Hacía años que quería hablar con él. Vivía cerca. Se ve que lo comenté a algunos amigos en común, porque un día, por Facebook, me llegó el mensaje: “Hola, Pablo. Lilian Madfes me escribió diciéndome que deseabas tener una entrevista conmigo. Será muy grato conversar con vos. Por este medio podés contestarme y arreglamos entonces el día y la hora del tête à tête. ¿Somos vecinos? Yo vivo en El Fortín, en la mera ‘rambla’. Un cordial abrazo”. Así fue que Daniel tomó la iniciativa y dio comienzo a un fructífero intercambio. Yo estaba –sigo estando– obsesionado con un tema. “Somos vecinos –le respondí–, vivo en Salinas. Tengo una gran pregunta. No es una interrogante específica sino más bien un racimo de cuestiones. Me explico: quisiera poder entender cuál es el papel o el significado, antropológico tal vez, de la infancia en la vida de un hombre adulto. No estoy pensando en teorías psicológicas. Entiendo que esta idea de la infancia varía de acuerdo a las culturas, es claro, pero me gustaría charlar a partir de tu propia experiencia, la de un hombre de 97 años que recuerda o que vive aún la experiencia del niño. Bueno, espero no asustarte con tamaña pregunta.” Enseguida respondió. “A esta altura del partido con la Huesuda no me asustan ni las preguntas a Edipo ni los bultos que se menean.” El mensaje era más largo y concluía: “Hay un auto de color azul a la vista, en la entrada. Va a ladrar la perra cuando llegues. Estaré atento. Si tenés Whatsapp te mando la ubicación. ¡Oh, la tecnología!”. Pero yo no tenía Whatsapp.
Una mañana fría que se extendió hasta pasado el mediodía la dedicamos a hablar de la amistad, del arte, de los viajes, de la muerte. Quería que me hablara de su niñez, pero se escabullía. “Decía Alain, famoso escritor, que cuando la vida deja de ser una esperanza, continúa todavía rigiendo el deber. Y es lo que me pasa a mí, ahora. Porque acá esta soledad, lejos de Montevideo, te ayuda a pensar y sobre todo a descubrir tus faltas. Somos muy benevolentes con nosotros mismos. Y eso de las faltas me vino ya hace algún tiempo, cuando me reprocharon cierta amistad muy profunda y yo dije, bueno, a esta persona la traté desde los 18 años, fui amigo durante toda su vida, tú me estás reprochando lo que yo veo valioso. Lo quiero con sus faltas y por sus faltas. Ahora estoy tratando de hacer un ejercicio que siempre reproché al budismo, que nunca se preocupó por el otro, sino que busca perfeccionar su ser para llegar al nirvana o huir del samsara, la cadena de las reencarnaciones… Me ha ayudado mucho a pensar en la línea intermedia entre la creencia y el ateísmo. Yo no soy ateo, pero tampoco soy creyente. No creo en un dios particular.”

Tarea planteada 1:
Según el relato de la charla con Daniel, ¿cuántos años tiene Daniel?
Tarea planteada 2:
Escribe cómo sigue el relato de la charla con Daniel después de su última oración.
Los registros son un material aparte del relato.

[Registros para encontrar palabras y elementos]
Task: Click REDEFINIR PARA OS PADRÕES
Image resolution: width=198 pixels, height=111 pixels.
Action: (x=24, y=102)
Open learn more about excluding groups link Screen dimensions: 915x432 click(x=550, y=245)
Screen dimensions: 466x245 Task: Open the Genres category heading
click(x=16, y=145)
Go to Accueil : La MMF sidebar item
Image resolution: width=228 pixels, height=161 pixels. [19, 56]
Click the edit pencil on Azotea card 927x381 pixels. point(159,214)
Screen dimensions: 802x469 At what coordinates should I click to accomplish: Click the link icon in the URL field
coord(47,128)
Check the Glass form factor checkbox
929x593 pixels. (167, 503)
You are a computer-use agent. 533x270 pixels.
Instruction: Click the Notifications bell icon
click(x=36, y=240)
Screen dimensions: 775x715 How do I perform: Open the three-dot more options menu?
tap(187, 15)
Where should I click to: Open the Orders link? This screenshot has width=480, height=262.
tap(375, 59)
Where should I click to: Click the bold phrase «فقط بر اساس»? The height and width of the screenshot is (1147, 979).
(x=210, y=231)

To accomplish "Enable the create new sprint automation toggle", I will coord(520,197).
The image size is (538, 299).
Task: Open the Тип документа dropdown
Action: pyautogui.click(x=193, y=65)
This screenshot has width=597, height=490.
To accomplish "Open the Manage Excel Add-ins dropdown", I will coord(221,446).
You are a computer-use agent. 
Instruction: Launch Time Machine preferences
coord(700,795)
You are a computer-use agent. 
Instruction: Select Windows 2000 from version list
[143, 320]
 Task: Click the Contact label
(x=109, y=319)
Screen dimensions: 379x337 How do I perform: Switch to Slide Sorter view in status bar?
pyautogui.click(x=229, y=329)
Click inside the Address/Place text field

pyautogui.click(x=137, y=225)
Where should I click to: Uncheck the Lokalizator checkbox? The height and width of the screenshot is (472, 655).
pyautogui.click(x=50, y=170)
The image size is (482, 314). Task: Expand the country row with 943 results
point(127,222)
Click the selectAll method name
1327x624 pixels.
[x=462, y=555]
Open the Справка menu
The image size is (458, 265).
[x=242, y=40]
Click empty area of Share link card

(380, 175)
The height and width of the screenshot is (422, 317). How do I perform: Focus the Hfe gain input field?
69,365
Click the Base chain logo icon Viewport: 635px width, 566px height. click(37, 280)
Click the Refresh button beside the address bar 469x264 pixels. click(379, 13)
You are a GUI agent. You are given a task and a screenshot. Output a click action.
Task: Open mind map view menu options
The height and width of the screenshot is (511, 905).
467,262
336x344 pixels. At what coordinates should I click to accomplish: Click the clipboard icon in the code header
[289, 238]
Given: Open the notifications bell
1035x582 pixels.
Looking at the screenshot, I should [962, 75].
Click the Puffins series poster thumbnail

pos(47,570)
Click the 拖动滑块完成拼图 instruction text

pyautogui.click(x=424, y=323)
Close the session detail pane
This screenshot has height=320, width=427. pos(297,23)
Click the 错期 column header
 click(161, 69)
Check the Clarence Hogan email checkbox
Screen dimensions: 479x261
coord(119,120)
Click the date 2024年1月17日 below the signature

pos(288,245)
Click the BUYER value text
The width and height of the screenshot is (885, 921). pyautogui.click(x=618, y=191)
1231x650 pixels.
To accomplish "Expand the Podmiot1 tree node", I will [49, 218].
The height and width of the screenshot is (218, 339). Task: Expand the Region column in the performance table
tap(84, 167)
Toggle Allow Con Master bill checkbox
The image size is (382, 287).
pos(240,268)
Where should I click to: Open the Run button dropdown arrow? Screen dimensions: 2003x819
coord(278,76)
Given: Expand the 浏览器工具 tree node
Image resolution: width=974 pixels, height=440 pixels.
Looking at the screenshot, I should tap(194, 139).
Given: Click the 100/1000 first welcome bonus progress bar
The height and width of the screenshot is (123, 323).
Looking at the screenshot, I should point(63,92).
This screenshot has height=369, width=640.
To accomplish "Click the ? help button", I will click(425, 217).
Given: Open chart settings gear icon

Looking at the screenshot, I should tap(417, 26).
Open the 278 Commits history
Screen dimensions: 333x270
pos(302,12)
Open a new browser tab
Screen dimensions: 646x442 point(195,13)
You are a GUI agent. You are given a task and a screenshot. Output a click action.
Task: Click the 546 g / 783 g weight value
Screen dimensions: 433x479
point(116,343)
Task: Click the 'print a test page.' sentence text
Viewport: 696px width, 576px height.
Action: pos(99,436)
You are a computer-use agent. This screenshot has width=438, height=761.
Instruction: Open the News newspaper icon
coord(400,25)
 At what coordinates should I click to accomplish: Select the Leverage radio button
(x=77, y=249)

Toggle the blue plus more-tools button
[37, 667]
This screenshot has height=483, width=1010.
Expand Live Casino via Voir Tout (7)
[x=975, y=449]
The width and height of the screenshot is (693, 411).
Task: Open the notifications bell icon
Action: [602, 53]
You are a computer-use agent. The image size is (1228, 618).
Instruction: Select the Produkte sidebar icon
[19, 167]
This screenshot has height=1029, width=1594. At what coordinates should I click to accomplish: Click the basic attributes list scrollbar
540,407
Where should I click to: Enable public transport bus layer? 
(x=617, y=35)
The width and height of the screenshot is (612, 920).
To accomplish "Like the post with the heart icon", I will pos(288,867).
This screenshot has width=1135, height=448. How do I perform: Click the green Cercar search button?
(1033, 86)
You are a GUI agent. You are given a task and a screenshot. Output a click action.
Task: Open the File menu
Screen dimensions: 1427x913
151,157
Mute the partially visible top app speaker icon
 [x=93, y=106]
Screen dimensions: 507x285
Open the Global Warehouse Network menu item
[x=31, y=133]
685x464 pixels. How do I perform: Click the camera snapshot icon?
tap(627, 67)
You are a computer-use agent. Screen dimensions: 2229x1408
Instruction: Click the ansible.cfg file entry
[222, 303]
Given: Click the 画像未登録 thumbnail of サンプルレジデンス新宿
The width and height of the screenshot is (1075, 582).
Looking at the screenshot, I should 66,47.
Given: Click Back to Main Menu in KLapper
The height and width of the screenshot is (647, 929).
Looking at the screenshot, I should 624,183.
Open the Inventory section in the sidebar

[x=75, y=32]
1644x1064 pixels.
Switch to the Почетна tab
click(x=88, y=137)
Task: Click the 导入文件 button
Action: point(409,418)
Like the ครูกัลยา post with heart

Respuesta 1:
97 años.

Respuesta 2:
Asoma de pronto su compañera, Alicia:
—Ah, Alicia, él es Pablo Thiago. ¿Te puedo llamar Jacobo? Porque Thiago es Jacobo.
—¿Todo bien, acá, con ustedes? ¿Un tecito? –saluda Alicia.
Daniel gira su asiento y me mira:
—¿Un tecito?
—No, nada, nada. Estoy bien –respondo.
—Traé un té frío, por favor –pidió él. Y ya sobre el asunto–: Vuelvo a la conversación, no a la entrevista, porque esto es una causerie. En Montevideo no podía, el teléfono me tenía loco. Alicia me ayuda muchísimo… es muy hábil con todo.
Habla de Alicia, de cómo se conocieron, de lo importante que es en su vida. La charla pronto deriva hacia las muchas veces que estuvo a punto de morir pero que salvó sin miedo, porque el hermano de un embajador italiano, un personaje muy pálido, “como salido de un cuadro del Bosco”, leyó su mano –tenía 14 años– y le vaticinó que sobrepasaría fácilmente los 90. Me relata luego los cinco accidentes de avión de los que se libró por un pelito, y la confianza ciega que se tenía. Obsesionado, vuelvo al tema de la niñez.
“No hay una infancia –me dice–. Hay una infancia en Samoa, que estudió Margaret Mead, una infancia entre los bosquimanos, entre los griegos, los romanos, los franceses del siglo XVII, nosotros… La figura del niño y sus derechos ha aparecido hace poco. Pero evidentemente hay un ademán de protección, sobre todo de la madre, y el problema que se está presentando ahora, que yo veo y entiendo, pero que para mí aparentemente no tiene solución…, es el machismo, y yo, mirá, todos los libros que ves ahí son sobre el patriarcado, la mujer…”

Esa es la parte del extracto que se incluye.